I eventually did find recovery, though, and after that I was sober between 1994, when I left the East Orange VA Medical Center finally, and 2000, I did not touch a drop of alcohol. I believe there was some part of me holding out that my absent children would be restored to me, but my children should not have been the reason I did not drink: Because I wanted to enjoy my life should have been the reason I did not drink. I suppose some part of me gave up at around that point, and the rationale probably started as, ‘So what if I do drink?’ Women were not enough to keep me sober: Sobriety is something one must do and want for themselves. My job as a journalist was perhaps crafted by drunks in the first place, ages ago, complete with a fraternity atmosphere. But, ultimately, it was the lack of my own hope that drove me to the bottle. It is a thing I will always regret, of course, but even my deepest regrets have to be moved past if I intend real sobriety.
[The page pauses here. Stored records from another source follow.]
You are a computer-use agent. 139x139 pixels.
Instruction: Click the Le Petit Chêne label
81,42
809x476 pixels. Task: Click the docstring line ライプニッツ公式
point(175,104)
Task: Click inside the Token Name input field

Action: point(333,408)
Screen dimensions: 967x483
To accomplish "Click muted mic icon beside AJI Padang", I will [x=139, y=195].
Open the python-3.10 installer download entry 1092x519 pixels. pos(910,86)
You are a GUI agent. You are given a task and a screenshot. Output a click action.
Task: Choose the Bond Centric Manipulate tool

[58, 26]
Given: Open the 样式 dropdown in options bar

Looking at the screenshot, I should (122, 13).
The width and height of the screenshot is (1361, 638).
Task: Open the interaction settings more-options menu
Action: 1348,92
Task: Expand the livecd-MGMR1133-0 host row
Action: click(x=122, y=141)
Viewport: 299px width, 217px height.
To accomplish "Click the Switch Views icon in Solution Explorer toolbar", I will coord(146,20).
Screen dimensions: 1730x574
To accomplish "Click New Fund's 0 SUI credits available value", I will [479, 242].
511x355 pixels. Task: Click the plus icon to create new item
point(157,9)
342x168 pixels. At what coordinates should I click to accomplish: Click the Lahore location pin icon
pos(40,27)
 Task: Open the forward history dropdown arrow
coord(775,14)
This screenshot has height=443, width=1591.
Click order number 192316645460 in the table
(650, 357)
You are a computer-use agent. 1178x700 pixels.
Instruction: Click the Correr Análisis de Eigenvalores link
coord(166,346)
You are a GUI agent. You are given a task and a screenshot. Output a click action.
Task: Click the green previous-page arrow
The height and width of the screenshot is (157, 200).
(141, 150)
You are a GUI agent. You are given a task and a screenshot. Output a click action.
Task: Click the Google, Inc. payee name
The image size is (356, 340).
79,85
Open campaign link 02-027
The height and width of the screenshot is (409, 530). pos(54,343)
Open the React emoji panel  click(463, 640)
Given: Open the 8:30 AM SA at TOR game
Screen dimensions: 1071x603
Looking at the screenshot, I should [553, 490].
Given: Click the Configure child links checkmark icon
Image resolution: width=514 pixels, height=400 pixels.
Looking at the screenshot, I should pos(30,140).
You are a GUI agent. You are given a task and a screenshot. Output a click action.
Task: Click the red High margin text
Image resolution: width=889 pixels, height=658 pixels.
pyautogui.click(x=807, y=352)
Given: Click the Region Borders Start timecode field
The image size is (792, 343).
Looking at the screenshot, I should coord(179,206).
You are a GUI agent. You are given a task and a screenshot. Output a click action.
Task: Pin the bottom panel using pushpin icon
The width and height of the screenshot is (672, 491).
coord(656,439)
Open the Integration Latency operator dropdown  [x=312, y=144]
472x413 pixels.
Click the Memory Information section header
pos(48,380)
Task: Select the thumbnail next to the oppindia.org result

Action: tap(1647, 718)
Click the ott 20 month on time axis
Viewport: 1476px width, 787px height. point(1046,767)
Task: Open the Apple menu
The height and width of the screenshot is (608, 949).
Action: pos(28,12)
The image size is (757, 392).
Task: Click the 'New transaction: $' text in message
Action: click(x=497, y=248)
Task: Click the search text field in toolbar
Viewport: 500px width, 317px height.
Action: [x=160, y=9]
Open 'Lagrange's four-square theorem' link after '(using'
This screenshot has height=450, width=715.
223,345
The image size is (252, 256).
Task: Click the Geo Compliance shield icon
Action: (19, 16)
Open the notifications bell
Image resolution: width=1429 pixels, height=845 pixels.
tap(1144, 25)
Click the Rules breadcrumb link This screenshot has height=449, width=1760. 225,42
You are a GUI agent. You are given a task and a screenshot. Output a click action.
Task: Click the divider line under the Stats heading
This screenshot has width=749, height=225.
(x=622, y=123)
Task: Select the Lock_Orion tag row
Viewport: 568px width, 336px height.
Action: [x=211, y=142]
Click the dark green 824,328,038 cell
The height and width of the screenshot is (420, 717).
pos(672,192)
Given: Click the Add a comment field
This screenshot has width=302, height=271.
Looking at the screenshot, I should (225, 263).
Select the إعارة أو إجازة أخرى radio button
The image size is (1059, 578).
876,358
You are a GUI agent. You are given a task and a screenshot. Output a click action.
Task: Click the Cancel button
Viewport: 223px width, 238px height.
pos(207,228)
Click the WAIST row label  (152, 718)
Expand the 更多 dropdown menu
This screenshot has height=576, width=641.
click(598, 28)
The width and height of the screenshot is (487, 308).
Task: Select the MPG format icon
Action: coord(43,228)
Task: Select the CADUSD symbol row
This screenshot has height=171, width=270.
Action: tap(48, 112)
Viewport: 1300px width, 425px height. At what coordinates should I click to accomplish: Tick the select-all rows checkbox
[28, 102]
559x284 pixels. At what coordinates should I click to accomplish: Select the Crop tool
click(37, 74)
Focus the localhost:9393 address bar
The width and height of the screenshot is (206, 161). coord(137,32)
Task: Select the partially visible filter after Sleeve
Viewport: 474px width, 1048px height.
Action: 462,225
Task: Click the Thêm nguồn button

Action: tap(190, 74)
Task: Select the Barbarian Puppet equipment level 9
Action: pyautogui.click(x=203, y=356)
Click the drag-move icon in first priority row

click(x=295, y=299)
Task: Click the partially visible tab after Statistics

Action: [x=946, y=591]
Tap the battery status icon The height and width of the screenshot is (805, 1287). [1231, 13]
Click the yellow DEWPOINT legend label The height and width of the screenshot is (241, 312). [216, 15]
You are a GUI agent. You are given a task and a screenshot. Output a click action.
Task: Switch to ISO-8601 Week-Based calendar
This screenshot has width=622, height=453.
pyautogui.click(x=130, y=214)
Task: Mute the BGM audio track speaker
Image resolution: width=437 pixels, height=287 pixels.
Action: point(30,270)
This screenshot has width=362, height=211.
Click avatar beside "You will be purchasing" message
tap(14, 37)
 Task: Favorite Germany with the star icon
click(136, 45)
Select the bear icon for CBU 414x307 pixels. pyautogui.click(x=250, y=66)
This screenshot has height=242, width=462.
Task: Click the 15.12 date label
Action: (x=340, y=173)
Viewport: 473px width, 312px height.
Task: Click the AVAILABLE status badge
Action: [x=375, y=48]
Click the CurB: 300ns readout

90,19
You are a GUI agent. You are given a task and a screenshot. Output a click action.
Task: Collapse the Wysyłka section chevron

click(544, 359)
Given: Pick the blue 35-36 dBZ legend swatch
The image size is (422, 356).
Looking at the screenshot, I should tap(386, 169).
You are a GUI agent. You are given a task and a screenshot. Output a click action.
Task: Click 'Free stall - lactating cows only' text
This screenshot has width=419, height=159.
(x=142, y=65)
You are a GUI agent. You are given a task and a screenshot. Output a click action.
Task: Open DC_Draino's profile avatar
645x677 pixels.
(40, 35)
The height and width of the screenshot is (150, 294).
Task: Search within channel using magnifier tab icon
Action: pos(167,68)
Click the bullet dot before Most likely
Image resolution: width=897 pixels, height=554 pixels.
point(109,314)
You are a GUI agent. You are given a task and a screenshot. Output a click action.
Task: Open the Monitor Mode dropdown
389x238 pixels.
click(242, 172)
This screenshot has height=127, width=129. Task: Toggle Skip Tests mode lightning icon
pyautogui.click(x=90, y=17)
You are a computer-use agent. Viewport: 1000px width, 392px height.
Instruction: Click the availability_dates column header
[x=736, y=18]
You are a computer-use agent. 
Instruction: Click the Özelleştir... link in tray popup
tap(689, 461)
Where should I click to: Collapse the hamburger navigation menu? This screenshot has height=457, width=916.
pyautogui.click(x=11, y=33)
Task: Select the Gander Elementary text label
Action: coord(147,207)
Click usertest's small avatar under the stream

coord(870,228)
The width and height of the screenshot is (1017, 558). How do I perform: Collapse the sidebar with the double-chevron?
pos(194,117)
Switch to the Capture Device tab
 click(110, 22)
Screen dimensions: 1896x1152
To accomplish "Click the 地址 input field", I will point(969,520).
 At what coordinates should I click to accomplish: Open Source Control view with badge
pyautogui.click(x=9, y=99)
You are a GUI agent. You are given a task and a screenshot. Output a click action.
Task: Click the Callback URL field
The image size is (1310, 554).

This past time I found recovery, I can only pray it will be the last time I require recovery. I am doing everything I can to remain in the “Land of the Living,” which is my shorthand for being sober, hopeful and dedicated to the world as it actually is; not the world as viewed through the foggy lens of the bottom of a vodka bottle.
Heartbreak is hard for anyone, not just me. Yet, when people are in the midst of their heartbreak, and this is especially true of me, they can sometimes not see beyond their own pain. So, there is alcohol, with its car still warming on a cold Winter day, its engine running silently and that beautiful driver with a welcoming smile still waiting to hold that door. And, she never, ever goes away; she will track a fare jumper for all the rest of their days. Addiction requires one to fight it for the rest of their life, I think, and simply not look out the window at this and to find the peace one can find in life. In my experience, simply the best thing a drunk can do is not drink, go to Alcoholics Anonymous meetings and give one’s self over to whatever higher power one believes exists.
Alcoholism speaks to the fear in me; that part of me that chose to believe the sky was falling. When hope was restored to this recovering addict, perhaps not that much changed for the better-- but there is enough love in this world (if someone looks for it) to make the rest of the passage through it and ease the pain of loss, not to mention supplant those things with real joy again.
Well, I have stood on my soapbox long enough. Usually I tell stories and do not write editorials anymore, but this seemed like a good enough subject to try a monologue. This was my cautionary tale of alcoholism. I will not whip this horse dead. But, that metaphorical horse did deserve a good, stern flogging, so to speak, and so it has been rendered.